[EXCERPT]
::::::::::
Some believe that yoga participants are honoring Hindu gods, whether intentionally or not, and that turning it into Christian yoga doesn’t change that.
“A faithful Christian can no more say they are practicing yoga for Jesus than they can say they are committing adultery for Jesus,” is how Pastor Mark Driscoll, founder of Mars Hill Church in Seattle, Wash., put it in an article on his website.
Baxter Wynn, interim senior minister at First Baptist Church, Greenville, said it is pointless to worry about Christians who practice yoga.
“There is nothing about that that concerns me in the slightest,” he said. “It sounds helpful and healthy to me just as an individual and as a person of faith and as a Christian.”
As determined as Schumacher was to bring yoga with a Christian focus into mainstream fitness centers, it began to look like an impossible mission. “It was really, really hard not to just dump it,” she said.
But she kept trying, she said, “because it’s the only thing God ever told me to do.”
In 2007, Schumacher went to work as a fitness instructor for the YMCA, teaching a variety of classes, helping people turn their lives around. Yoga has been the difference for many, she said, and it has become an indispensable part of her own fitness routine.
“One of the things I have realized as I have gotten older is that you cannot go without yoga,” said Schumacher, who is 42. “You cannot continue to move in your life and work out on a regular basis without yoga.”
“Or some flexibility training,” said Carlson, 45, who was in Greenville recently to help train instructors.
“Yes. Because of the amount of damage that you are doing to your joints if you don’t lengthen out your muscles after shortening them up,” Schumacher said. “I can’t continue to teach 15 to 20 times a week without those yoga classes.”
::::::::::
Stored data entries
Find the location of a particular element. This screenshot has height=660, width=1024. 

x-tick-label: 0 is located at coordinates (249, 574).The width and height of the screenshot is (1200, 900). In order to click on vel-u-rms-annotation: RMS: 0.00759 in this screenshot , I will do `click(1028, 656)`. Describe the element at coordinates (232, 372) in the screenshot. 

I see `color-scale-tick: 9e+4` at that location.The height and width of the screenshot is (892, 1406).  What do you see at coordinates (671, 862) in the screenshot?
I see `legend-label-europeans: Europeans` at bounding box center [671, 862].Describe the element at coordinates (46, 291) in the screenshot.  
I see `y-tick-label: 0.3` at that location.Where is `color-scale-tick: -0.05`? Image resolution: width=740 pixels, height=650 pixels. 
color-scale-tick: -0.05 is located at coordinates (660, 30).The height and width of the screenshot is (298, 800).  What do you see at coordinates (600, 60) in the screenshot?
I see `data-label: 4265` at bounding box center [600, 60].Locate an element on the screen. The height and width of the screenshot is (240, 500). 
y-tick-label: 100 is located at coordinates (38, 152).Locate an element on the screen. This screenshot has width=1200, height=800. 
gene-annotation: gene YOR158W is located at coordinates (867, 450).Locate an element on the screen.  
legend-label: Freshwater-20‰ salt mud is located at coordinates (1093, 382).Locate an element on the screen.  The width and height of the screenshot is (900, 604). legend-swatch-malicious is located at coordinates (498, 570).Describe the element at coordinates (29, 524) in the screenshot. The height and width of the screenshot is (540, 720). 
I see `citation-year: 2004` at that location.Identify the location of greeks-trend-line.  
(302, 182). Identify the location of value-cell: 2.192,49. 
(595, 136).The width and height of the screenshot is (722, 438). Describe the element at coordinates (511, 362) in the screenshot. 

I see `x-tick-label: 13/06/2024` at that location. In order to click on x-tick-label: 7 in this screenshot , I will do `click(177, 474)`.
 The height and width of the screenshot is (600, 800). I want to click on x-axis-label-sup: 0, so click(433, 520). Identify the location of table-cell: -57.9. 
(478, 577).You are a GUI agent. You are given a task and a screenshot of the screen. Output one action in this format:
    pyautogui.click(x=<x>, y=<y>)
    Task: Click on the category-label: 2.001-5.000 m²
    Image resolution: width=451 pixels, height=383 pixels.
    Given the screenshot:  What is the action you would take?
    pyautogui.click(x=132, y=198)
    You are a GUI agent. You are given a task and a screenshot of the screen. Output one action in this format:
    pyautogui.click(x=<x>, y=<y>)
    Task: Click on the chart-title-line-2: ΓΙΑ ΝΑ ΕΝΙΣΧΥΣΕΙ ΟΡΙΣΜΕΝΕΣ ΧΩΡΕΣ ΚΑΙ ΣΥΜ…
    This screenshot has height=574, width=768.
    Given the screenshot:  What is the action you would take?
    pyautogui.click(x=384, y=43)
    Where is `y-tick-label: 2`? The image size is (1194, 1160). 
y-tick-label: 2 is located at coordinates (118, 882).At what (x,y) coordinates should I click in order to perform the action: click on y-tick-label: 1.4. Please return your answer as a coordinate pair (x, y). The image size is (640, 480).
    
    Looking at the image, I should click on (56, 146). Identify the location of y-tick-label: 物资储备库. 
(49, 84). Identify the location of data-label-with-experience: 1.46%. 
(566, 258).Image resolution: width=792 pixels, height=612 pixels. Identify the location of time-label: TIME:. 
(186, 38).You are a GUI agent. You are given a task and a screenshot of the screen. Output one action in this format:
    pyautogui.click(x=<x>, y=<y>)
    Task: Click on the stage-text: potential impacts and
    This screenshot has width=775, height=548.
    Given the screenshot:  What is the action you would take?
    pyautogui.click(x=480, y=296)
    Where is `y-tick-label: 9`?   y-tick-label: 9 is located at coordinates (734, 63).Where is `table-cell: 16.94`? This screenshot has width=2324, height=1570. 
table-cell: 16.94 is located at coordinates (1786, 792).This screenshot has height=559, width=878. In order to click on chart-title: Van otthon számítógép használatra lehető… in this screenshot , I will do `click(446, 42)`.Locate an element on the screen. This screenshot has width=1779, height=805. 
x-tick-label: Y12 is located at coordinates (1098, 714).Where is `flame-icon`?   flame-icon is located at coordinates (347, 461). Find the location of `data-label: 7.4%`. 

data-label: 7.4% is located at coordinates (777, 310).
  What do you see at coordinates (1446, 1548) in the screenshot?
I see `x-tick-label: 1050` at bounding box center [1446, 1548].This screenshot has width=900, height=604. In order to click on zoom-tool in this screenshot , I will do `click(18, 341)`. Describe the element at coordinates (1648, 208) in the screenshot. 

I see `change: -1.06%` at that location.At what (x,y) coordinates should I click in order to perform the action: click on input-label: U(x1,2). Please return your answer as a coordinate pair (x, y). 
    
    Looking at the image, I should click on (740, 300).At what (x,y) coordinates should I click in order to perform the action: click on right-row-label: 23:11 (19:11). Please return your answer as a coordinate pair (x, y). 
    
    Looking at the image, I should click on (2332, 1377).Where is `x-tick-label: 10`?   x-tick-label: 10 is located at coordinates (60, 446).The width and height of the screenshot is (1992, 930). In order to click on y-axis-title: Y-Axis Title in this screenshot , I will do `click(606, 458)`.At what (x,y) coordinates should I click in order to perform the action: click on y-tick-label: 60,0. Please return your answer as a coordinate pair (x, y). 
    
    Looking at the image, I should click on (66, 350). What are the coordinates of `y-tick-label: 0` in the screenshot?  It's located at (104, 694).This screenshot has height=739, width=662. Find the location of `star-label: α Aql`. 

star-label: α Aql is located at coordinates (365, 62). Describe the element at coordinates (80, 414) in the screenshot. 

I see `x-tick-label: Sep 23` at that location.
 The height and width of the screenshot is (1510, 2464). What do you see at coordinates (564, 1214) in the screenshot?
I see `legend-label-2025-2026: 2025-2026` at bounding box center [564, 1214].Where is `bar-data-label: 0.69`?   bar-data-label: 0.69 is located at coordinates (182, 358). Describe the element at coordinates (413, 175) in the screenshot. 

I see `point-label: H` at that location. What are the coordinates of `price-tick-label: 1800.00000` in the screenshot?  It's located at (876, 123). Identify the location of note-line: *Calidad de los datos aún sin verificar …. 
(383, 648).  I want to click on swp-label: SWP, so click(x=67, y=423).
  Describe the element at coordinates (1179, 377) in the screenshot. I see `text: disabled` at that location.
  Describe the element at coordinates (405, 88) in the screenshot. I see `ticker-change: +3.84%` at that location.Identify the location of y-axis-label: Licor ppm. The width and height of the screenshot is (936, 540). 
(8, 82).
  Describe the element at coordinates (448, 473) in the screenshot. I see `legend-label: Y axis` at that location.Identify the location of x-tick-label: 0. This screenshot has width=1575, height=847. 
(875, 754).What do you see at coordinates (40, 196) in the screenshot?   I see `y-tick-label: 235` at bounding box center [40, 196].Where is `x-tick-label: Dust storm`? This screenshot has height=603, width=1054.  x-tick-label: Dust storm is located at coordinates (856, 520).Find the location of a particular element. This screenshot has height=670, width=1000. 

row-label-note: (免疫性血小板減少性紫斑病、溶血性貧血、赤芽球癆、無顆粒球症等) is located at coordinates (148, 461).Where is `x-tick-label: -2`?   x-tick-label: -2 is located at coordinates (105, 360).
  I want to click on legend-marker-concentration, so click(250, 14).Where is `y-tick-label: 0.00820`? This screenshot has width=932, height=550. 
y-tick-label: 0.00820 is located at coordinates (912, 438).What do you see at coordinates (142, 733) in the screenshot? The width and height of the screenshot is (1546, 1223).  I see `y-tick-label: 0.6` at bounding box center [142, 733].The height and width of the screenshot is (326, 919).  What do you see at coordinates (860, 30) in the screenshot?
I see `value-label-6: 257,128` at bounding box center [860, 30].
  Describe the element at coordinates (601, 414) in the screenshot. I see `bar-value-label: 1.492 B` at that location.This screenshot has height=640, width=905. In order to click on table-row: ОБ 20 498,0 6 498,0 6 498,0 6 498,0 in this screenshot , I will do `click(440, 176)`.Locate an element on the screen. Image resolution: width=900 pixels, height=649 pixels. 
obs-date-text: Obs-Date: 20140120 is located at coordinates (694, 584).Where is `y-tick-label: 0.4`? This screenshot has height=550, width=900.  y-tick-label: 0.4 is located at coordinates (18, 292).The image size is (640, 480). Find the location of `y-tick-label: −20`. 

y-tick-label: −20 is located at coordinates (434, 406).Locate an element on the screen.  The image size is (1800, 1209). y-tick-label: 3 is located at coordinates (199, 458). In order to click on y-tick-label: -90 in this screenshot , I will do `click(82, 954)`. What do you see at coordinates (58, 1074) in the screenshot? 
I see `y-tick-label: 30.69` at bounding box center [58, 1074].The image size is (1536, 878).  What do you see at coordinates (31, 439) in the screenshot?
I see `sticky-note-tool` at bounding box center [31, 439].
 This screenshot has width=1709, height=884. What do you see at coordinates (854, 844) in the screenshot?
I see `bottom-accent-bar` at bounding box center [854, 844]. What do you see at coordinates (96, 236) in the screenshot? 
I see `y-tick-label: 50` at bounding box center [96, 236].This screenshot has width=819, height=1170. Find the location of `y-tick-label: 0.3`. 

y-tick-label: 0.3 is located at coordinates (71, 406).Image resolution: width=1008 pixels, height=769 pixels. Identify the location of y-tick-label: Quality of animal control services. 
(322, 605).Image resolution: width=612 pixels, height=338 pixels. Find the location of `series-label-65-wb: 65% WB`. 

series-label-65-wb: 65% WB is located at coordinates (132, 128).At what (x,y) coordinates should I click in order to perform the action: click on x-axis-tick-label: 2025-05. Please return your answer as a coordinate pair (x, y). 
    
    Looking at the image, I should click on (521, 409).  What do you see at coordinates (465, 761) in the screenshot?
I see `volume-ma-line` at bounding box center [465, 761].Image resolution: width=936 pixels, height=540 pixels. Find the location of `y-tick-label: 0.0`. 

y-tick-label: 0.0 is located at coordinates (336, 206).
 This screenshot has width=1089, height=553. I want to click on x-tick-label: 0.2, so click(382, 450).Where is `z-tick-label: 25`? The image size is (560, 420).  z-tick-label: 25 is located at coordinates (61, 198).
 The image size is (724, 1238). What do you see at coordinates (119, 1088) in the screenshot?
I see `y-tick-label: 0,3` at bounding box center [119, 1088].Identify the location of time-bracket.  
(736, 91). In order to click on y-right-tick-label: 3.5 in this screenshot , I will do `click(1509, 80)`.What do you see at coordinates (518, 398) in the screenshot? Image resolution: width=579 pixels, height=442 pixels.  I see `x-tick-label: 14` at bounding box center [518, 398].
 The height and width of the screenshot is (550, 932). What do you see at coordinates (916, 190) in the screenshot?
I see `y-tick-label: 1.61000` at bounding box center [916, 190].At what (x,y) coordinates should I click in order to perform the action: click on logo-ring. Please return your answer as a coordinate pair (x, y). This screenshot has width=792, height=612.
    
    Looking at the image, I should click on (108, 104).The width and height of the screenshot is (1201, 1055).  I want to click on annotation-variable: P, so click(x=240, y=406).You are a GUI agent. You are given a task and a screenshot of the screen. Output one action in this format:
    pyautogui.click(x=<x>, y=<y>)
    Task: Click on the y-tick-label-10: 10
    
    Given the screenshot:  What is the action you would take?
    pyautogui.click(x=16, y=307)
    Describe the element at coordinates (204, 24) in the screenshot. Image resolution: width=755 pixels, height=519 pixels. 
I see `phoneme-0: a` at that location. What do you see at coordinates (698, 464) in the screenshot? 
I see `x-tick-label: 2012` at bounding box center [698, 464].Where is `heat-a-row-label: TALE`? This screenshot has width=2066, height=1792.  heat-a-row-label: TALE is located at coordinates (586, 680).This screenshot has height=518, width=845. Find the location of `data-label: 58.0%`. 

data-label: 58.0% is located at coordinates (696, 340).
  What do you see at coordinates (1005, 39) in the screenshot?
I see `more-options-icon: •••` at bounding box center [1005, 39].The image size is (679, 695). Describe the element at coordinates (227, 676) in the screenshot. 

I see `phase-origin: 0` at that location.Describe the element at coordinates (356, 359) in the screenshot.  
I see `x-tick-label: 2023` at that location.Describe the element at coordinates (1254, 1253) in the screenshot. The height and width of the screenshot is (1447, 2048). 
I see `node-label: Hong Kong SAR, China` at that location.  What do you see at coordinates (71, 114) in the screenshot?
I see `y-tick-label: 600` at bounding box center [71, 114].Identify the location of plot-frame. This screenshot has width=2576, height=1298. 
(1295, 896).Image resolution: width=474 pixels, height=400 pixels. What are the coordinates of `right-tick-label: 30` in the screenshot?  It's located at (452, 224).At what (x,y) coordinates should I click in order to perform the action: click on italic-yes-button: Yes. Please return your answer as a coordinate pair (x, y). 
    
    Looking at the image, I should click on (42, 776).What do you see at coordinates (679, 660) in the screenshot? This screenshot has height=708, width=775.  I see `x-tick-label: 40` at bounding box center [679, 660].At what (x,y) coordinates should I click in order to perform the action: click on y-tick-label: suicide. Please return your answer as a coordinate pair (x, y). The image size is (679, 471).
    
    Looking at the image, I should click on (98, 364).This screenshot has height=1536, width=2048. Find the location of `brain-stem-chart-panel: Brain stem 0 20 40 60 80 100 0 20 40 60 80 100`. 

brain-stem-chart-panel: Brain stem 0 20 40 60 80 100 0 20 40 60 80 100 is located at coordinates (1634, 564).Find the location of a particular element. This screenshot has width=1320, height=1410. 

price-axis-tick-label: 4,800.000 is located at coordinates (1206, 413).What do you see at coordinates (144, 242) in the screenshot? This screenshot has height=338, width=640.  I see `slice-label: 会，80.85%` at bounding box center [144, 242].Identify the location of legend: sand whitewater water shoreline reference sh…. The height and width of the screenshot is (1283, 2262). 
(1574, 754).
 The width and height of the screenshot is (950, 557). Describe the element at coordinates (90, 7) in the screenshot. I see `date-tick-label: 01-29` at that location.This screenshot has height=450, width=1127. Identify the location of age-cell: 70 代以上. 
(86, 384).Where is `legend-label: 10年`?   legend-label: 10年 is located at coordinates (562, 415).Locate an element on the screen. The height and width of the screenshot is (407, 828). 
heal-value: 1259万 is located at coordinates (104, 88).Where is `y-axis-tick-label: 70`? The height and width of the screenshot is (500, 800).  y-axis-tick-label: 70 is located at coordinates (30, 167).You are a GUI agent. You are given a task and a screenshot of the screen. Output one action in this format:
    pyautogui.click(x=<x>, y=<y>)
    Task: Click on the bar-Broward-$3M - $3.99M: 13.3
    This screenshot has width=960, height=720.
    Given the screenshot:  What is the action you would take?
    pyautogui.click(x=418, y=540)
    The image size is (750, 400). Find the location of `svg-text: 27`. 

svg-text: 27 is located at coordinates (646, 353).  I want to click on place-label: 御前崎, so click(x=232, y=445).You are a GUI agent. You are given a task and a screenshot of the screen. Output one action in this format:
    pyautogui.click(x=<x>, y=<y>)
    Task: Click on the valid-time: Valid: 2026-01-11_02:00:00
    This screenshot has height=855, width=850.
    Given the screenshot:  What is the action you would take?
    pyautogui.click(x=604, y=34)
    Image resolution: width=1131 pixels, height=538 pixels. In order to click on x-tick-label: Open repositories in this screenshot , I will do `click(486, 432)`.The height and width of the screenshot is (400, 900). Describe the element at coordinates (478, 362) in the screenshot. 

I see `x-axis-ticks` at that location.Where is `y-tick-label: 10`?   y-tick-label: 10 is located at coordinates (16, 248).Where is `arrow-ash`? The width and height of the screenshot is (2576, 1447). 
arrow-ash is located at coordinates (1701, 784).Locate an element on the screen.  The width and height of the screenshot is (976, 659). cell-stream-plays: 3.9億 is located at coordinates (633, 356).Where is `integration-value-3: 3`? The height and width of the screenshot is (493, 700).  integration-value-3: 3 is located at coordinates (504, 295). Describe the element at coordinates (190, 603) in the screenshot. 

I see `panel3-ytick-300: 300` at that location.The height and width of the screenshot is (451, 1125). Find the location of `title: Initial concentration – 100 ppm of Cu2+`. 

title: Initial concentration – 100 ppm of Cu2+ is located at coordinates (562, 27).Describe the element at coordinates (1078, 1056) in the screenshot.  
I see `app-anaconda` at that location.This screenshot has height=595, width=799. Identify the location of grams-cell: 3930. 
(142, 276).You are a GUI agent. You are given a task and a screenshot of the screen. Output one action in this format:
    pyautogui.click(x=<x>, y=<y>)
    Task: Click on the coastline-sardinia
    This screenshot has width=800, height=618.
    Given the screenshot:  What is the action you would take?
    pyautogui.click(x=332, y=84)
::::::::::
[INSTRUCTIONS]
a: Name each person the excerpt on Christian yoga quotes directly.
b: In the excerpt on Christian yoga, what job did Schumacher take in 2007?
c: Write the next part of the excerpt on Christian yoga, starting after its final sentence.
The listing stands apart from the excerpt on Christian yoga and is unrelated to it.

[EXERCISE RESULTS]
a: Mark Driscoll, Baxter Wynn, Schumacher, Carlson

b: She became a fitness instructor for the YMCA.

c:
She pitched DoxaSoma yoga to the YMCA more than once, and thought she wasn’t getting anywhere. But McCulley put it on the back burner and eventually started asking around, trying to gauge demand.
Eventually McCulley agreed to the pilot program, he said, because of Schumacher’s stellar work as a fitness instructor, and her understanding of what the YMCA is about.
“She’s the prototypical type of instructor we’re looking for,” he said. “She develops relationships with her people who come to class, and she is very pro-YMCA and mission-driven.”
Schumacher will continue teaching the DoxaSoma yoga classes in the three YMCA branches. Newly trained instructors will work at the GHS Family YMCA in Simpsonville, and the George I. Theisen YMCA in Travelers Rest, McCulley said.
The first DoxaSoma yoga class at Caine Halter replaced Schumacher’s popular Saturday morning power yoga. She told the class ahead of time that the exercise would be the same, but the theme would be Christian.
“The core group stayed, and I’ve had a ton of new people come,” she said. “I’ve had people come in and they say, ‘I’ve been going to this other place and now I’m coming here because they don’t offer this.’ They love the focus of it, and they just feel like it’s a good fit for them.”
Rose Marie Bray, who has been working out at the Cleveland Street YMCA going back before it was rebuilt into Caine Halter, said she had some reservations about the change. But right away she was more comfortable with a spiritual element in line with her beliefs.
“What I like about Sean’s yoga is that it does have a Christian theme to it,” she said. “When I went in there the first time, I was surprised. It was such a great workout, and yet such a good feeling, a positive vibe, and your mind didn’t wander off. It kept you focused, and I really enjoyed that.”
Schumacher said that as an instructor, it also has exceeded her expectations, strengthening her connection to her group.
“They will be laying down, and tears will be streaming down their face,” she said. “Or they will be in meditation, and I actually see them smiling or laughing or crying, and it’s almost like you’ve gone so far beyond that physical part, and the Lord, you can see him working in their heart, and there’s nothing more powerful than that.”